(Beginning of Data for review)

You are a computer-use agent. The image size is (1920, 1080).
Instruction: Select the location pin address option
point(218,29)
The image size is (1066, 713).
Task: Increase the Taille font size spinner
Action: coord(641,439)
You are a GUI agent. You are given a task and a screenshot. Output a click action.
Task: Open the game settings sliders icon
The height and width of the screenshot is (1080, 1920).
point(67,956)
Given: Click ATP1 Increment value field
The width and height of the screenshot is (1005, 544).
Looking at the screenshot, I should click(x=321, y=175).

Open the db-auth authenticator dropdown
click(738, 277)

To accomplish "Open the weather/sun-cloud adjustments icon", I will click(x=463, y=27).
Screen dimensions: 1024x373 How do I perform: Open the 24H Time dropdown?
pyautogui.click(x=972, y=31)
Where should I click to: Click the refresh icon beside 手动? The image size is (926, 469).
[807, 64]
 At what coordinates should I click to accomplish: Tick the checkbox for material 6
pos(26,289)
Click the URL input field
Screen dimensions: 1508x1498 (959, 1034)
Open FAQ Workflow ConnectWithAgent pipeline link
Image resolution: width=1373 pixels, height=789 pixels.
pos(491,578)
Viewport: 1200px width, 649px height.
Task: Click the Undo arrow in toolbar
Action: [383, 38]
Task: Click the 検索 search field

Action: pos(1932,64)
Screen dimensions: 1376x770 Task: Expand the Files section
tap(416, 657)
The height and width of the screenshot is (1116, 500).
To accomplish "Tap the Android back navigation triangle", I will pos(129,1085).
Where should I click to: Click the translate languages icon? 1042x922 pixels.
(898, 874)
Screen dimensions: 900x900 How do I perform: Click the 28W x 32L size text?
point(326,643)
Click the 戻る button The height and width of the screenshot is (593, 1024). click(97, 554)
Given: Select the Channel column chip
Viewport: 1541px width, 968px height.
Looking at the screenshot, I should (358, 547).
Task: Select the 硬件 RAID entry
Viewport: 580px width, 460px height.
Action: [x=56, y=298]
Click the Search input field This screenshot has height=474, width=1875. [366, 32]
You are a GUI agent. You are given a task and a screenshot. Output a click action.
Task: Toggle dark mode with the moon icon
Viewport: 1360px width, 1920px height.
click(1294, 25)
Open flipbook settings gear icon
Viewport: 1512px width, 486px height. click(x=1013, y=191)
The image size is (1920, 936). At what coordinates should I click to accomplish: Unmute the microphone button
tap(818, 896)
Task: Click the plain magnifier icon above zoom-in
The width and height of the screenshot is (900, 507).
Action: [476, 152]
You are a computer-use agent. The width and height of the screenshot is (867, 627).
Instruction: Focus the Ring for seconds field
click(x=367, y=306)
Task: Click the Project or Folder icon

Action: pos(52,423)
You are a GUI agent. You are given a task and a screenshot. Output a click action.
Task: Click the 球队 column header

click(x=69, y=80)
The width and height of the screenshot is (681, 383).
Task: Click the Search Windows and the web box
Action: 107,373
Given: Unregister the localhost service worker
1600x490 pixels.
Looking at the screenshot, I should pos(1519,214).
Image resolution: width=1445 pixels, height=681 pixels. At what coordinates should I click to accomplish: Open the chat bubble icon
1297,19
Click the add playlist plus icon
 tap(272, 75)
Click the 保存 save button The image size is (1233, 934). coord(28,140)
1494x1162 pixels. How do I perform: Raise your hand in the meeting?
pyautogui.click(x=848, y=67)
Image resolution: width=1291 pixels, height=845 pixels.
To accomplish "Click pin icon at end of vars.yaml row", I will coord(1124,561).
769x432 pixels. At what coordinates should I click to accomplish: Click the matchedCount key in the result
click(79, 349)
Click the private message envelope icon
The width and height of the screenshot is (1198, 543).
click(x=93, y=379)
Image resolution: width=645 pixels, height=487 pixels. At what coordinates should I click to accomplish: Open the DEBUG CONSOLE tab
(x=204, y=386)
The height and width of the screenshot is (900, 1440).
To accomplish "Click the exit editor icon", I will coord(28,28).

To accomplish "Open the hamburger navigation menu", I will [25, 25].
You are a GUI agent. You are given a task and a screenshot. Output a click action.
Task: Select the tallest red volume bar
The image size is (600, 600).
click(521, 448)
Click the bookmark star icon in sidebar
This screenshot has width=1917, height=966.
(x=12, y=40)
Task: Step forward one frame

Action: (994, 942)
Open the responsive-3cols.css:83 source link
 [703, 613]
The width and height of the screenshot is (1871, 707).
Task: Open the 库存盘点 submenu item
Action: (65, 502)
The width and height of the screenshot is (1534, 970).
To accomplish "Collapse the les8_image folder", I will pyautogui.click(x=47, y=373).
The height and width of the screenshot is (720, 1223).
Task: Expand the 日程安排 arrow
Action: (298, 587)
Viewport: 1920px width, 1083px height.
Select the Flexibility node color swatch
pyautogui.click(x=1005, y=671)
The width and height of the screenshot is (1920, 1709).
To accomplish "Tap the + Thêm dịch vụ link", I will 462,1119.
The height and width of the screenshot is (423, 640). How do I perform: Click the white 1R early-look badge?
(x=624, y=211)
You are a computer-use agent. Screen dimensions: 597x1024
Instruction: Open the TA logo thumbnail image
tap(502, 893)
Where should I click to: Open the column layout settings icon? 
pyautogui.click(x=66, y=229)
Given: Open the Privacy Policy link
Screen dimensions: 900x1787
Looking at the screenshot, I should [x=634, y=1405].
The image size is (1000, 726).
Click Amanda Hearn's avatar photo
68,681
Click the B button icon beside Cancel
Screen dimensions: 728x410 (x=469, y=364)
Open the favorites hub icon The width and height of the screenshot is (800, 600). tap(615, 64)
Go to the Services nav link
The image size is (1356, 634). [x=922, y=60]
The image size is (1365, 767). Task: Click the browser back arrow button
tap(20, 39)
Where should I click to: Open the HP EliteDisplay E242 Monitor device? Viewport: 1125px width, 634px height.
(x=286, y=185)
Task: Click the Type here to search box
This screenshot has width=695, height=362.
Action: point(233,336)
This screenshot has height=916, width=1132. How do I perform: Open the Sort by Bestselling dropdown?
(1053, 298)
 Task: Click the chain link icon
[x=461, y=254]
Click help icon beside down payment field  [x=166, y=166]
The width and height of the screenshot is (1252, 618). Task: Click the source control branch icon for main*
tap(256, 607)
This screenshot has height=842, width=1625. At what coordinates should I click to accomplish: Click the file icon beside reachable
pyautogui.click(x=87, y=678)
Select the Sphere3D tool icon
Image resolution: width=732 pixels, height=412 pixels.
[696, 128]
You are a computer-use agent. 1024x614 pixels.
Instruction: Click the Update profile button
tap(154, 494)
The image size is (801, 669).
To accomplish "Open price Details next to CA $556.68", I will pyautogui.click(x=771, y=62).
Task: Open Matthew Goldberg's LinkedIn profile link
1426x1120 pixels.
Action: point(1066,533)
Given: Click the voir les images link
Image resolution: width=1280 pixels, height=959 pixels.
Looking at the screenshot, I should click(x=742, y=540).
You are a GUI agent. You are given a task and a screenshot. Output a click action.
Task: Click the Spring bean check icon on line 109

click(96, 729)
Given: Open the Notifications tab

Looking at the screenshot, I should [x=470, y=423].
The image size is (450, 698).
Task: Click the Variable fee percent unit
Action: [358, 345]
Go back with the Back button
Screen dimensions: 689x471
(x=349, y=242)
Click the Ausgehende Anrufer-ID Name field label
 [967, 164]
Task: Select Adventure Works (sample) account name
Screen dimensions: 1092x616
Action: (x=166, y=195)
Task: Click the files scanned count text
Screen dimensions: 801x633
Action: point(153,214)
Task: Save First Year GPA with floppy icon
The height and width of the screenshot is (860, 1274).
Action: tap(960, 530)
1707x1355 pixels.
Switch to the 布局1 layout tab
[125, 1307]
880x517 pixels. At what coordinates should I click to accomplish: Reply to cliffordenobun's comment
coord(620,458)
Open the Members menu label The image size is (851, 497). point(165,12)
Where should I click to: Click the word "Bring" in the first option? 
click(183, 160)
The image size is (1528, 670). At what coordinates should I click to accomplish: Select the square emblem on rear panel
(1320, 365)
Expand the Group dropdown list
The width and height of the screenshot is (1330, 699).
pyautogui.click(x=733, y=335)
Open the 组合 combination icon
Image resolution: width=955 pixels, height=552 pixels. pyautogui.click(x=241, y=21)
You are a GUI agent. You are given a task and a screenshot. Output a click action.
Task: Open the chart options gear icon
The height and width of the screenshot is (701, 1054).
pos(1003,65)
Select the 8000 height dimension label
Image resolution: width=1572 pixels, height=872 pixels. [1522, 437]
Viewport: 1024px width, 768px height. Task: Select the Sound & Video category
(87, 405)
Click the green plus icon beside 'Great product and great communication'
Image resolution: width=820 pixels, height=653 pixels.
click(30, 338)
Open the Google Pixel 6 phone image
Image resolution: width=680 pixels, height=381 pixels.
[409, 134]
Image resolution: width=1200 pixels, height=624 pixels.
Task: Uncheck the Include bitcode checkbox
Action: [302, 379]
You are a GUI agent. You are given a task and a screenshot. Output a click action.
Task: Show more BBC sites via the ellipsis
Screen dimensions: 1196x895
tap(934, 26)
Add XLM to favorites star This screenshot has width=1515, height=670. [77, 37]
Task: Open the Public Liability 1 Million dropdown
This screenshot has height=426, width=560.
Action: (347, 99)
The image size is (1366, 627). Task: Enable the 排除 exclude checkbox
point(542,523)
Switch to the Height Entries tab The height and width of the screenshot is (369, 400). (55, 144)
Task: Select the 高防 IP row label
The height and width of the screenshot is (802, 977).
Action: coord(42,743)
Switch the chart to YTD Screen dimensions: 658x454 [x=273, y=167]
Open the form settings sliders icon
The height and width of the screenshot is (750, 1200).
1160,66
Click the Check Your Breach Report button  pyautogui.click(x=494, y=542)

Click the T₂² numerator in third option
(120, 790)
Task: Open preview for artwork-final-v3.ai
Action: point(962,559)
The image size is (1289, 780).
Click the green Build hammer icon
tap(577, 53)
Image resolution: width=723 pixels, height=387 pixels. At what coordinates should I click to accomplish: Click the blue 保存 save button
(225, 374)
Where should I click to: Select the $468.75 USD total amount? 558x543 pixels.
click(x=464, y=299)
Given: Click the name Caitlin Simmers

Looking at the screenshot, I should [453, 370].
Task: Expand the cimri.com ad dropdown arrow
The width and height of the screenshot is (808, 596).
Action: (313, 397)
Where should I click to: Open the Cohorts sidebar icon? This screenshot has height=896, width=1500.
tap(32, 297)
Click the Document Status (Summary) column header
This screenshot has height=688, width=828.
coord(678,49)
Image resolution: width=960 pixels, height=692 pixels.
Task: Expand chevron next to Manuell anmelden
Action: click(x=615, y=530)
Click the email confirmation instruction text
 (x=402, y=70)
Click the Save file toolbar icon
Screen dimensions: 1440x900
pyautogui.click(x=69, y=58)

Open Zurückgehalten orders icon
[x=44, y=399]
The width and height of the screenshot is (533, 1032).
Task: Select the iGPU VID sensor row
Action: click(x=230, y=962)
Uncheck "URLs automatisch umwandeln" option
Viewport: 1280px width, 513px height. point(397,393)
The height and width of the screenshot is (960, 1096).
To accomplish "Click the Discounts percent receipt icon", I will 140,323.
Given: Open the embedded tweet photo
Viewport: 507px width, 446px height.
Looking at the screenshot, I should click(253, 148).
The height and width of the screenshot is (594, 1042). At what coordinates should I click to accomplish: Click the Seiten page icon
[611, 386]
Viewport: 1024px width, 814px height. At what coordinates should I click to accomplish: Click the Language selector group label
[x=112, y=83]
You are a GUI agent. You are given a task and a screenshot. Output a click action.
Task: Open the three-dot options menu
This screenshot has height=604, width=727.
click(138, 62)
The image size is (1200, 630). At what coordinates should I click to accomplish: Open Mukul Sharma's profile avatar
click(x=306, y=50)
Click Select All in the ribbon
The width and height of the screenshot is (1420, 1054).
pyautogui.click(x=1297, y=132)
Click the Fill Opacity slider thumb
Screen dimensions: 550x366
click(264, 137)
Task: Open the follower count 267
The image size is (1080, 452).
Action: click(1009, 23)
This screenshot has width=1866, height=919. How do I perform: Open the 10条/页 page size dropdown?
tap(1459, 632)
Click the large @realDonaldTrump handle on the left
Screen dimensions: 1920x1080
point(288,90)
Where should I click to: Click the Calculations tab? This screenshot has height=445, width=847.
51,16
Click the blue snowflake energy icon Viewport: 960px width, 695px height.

(End of Data for review)

### Work item
Repeat, without changes, every line from the one that contains "This screenshot has width=1866, height=919." through the final line of the data.

### Exercise response
This screenshot has width=1866, height=919. How do I perform: Open the 10条/页 page size dropdown?
tap(1459, 632)
Click the large @realDonaldTrump handle on the left
Screen dimensions: 1920x1080
point(288,90)
Where should I click to: Click the Calculations tab? This screenshot has height=445, width=847.
51,16
Click the blue snowflake energy icon Viewport: 960px width, 695px height.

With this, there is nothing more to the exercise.